Chronicles of Long Kesh, Assembly Rooms @ The Mound, Edinburgh

A bunch of IRA prisoners, holed up in the disgusting conditions of Long Kesh during internment without trial in the 1970s and 1980s, punctuate their grim memories and protestations with Motown hits.
This ironic concert party, performed a capella with a design of inter-cutting rostra serving as an improvised drum kit, makes a pleasant change from smearing their cells with excrement and going on hunger strike. Martin Lynch's rivetting play for the Belfast-based touring group Green Shoot enlists an audience as witness to history by embroiling them in the dynamic of super-charged live performance. It's this year's Black Watch.

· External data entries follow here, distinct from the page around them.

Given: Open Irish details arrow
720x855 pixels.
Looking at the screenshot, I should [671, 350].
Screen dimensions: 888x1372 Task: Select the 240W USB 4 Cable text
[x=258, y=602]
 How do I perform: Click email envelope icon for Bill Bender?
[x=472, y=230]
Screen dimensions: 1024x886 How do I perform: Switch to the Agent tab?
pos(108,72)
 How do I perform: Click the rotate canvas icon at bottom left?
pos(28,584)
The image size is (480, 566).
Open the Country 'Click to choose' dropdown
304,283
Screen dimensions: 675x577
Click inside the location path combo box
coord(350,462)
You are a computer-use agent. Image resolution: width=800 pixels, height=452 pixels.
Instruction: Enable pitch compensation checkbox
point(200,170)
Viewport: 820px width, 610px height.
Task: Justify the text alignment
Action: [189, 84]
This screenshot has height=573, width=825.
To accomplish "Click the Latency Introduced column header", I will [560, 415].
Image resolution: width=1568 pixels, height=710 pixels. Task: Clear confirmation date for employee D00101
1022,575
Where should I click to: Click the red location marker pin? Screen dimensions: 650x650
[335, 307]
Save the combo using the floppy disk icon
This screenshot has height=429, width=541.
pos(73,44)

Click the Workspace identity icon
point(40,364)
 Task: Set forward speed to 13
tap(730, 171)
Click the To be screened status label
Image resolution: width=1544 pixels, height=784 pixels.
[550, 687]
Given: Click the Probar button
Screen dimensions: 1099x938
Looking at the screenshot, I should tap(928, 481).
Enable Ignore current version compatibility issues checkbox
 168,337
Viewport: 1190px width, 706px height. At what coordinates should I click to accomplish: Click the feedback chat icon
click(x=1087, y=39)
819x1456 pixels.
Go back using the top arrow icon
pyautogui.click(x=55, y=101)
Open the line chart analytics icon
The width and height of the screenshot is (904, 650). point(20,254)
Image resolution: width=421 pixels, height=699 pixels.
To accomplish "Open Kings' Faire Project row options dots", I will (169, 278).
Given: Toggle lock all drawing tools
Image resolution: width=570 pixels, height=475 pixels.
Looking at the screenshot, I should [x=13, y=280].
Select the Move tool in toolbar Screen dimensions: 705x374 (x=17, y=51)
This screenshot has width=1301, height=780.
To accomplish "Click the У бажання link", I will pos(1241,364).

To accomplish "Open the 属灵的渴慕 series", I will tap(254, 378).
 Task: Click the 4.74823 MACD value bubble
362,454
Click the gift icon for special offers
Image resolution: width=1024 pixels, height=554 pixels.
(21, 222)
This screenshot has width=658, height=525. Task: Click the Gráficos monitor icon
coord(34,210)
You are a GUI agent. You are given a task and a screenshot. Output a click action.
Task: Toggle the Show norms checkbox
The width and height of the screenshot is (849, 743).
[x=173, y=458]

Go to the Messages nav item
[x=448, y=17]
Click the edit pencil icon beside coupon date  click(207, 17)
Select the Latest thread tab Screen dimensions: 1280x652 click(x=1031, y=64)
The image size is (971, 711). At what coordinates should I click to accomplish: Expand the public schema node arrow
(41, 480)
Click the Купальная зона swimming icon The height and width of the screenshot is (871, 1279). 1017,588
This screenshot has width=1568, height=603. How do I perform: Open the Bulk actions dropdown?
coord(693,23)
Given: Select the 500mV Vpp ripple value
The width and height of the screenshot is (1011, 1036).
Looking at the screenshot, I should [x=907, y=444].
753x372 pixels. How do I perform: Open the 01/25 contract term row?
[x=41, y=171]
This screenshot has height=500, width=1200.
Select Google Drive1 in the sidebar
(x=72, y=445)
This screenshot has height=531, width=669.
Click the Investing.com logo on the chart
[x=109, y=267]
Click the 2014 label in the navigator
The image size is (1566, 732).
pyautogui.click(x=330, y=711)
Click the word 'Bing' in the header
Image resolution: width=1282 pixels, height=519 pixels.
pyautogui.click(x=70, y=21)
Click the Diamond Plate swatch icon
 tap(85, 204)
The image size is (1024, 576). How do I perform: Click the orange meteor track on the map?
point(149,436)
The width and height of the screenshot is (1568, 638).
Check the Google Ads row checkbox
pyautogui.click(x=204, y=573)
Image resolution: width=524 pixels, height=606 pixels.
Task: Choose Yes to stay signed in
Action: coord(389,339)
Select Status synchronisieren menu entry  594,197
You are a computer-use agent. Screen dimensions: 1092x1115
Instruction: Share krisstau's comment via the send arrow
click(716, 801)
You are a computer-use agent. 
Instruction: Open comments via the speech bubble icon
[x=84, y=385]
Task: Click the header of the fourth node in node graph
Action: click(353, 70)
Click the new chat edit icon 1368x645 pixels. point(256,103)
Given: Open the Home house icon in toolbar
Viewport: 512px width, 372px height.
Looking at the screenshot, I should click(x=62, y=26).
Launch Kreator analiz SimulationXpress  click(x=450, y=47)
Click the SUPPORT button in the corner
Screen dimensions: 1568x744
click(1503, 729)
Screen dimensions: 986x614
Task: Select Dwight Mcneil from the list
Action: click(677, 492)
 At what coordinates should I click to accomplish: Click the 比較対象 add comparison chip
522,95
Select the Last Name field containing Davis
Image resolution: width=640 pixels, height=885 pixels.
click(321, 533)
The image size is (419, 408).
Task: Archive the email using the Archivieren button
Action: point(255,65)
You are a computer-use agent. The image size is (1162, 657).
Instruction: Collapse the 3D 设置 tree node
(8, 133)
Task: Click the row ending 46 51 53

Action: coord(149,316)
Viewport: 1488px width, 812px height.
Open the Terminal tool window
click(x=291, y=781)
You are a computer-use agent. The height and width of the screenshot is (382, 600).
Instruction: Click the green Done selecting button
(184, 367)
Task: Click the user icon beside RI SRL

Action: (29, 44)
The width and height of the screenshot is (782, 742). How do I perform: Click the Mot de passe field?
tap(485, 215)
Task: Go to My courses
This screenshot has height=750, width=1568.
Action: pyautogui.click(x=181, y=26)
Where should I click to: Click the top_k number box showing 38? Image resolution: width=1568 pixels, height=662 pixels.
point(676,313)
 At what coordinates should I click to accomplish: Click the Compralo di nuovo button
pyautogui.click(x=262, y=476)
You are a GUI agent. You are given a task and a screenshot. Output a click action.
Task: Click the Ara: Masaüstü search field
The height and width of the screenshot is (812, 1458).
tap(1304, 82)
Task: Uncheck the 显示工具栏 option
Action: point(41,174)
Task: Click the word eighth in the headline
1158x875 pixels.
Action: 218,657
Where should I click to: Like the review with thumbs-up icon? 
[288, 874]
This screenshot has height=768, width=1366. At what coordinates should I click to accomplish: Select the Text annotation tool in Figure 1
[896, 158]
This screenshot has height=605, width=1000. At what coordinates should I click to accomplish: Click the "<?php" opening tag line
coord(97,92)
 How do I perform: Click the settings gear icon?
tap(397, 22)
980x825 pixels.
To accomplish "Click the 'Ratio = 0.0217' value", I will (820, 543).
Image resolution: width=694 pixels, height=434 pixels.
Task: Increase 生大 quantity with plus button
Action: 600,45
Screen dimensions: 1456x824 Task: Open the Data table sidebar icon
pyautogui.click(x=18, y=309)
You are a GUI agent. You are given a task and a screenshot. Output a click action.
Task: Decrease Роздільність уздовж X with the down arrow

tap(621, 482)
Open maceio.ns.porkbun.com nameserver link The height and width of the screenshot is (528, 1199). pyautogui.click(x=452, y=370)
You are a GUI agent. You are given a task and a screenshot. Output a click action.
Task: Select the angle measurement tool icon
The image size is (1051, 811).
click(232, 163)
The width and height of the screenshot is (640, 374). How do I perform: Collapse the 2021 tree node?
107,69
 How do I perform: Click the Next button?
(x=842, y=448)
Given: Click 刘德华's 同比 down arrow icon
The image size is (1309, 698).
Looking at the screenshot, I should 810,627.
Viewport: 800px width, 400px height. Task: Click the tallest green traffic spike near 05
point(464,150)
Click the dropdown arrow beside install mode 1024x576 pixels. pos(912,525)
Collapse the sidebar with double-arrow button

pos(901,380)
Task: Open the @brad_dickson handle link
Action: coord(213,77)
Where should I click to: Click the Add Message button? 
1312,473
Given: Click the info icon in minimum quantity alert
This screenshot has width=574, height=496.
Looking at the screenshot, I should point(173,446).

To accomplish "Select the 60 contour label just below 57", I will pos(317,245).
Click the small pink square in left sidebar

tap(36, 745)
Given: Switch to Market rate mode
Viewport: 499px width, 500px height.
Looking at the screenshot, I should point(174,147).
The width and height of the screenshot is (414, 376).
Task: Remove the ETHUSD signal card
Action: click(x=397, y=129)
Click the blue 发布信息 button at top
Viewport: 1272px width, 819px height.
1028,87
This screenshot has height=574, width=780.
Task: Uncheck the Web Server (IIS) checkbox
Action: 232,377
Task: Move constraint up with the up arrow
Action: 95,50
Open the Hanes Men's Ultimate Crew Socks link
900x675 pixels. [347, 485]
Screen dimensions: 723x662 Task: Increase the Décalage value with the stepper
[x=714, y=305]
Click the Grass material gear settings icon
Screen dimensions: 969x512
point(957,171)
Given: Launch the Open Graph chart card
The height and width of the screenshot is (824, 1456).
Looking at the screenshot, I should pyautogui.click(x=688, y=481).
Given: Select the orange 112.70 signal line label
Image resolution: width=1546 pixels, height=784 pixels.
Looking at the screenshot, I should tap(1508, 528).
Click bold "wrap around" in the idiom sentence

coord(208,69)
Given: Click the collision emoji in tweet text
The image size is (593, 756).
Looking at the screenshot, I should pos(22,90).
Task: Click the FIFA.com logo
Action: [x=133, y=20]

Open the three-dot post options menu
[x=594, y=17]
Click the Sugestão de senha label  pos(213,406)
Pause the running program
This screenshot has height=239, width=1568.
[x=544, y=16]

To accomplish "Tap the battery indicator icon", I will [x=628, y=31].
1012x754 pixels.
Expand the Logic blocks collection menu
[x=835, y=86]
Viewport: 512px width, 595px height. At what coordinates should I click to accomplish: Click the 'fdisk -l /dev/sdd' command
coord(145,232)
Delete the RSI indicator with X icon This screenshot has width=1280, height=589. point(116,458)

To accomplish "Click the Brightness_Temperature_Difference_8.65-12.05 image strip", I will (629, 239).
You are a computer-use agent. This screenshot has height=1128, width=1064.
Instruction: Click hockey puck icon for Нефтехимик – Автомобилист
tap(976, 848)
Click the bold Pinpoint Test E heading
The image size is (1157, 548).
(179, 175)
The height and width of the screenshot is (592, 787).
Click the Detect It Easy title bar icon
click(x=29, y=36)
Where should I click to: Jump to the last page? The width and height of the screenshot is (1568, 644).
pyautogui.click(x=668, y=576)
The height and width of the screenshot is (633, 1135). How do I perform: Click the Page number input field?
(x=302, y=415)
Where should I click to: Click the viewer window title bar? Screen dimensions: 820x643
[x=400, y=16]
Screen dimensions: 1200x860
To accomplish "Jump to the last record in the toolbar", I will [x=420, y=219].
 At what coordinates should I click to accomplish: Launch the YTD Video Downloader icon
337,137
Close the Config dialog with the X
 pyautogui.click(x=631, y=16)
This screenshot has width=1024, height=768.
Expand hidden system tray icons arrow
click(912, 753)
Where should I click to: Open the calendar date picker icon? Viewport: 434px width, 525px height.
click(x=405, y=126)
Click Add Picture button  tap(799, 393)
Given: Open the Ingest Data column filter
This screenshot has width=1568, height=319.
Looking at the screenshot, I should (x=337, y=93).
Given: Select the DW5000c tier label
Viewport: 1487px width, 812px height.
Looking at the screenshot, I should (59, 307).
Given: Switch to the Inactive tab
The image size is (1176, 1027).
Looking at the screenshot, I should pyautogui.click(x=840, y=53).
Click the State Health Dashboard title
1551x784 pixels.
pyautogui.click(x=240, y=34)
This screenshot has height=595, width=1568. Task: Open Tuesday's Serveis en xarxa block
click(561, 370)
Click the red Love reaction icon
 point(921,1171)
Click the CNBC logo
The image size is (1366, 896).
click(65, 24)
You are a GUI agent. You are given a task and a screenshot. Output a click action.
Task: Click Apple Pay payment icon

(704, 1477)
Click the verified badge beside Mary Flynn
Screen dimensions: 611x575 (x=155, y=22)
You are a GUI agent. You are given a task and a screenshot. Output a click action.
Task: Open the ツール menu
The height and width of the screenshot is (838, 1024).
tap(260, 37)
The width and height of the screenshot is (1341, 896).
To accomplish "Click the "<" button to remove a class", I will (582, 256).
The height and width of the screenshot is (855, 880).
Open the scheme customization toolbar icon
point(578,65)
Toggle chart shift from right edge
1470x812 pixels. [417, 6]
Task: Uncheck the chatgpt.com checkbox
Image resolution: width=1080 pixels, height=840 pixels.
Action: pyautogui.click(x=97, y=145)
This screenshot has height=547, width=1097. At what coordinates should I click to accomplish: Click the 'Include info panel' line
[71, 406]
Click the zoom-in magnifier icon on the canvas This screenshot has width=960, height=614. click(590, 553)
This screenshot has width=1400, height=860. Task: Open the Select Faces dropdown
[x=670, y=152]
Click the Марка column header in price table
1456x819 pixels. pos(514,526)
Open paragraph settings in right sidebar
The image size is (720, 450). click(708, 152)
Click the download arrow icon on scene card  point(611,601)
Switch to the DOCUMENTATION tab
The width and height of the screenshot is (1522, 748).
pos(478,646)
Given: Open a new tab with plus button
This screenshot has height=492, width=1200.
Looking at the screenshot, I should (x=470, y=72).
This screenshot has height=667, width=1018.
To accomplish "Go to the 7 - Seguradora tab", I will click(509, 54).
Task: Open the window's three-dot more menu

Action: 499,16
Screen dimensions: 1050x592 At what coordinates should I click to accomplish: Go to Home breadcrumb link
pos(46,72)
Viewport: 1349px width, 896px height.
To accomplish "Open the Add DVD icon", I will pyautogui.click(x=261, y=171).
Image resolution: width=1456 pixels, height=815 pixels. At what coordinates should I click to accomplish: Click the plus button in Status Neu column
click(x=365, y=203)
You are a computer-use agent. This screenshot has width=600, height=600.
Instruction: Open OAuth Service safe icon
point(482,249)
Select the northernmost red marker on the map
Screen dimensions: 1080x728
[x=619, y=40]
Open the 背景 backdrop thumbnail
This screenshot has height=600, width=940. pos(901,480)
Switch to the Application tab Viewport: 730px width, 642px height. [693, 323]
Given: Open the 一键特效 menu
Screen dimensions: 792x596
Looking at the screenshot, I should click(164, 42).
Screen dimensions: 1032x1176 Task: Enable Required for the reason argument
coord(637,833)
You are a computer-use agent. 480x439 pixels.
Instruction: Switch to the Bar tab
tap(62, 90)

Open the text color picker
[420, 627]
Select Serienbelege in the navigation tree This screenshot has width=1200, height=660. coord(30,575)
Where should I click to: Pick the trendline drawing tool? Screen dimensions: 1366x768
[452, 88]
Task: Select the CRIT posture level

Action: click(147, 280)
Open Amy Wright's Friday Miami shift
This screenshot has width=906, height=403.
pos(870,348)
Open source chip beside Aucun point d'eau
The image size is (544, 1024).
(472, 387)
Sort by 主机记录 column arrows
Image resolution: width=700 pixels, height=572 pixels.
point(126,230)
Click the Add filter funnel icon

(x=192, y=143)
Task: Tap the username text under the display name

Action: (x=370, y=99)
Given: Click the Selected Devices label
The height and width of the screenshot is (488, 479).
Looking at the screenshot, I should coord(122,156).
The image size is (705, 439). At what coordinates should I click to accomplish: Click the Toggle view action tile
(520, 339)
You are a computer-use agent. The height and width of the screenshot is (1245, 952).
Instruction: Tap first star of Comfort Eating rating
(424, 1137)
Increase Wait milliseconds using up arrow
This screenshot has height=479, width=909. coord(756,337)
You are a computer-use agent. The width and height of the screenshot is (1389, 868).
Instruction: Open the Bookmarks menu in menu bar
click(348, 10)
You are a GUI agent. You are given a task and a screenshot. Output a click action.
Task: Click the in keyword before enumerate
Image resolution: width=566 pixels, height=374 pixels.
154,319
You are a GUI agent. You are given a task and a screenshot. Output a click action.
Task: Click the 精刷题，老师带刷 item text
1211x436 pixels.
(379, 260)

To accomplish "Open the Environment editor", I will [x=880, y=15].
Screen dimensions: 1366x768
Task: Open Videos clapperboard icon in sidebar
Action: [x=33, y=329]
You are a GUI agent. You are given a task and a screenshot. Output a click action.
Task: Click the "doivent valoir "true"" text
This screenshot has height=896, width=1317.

Standing ovations have become habitual on the Fringe, but the one at Chronicles is both earned and heartfelt; the actors have brought us to fever pitch with their intensity and virtuosity.
None of the prisoners is innocent of sectarian violence, but each is seen as part of a tapestry in society that has been torn apart and left to rot. Wives complain bitterly about politics coming before family life. The prisoners take orders from outside, refuse to wash and slop out, plan a "great" escape.
Suddenly the Republican hard men – five, including the remarkable actress Jo Donnelly – start belting out a Loyalist marching song, demonstrating the accident of religious affiliation.
Lynch's male quartet, played with uniform ferocity and guile by Chris Corrigan, Marty Maguire, Marc O'Shea and Andy Moore, contain elements of real prisoners, but all stand alone as well-delineated characters, as does Billy Clarke's tortured prison officer, another victim, in this compelling take on a tragic era, stained with hindsight.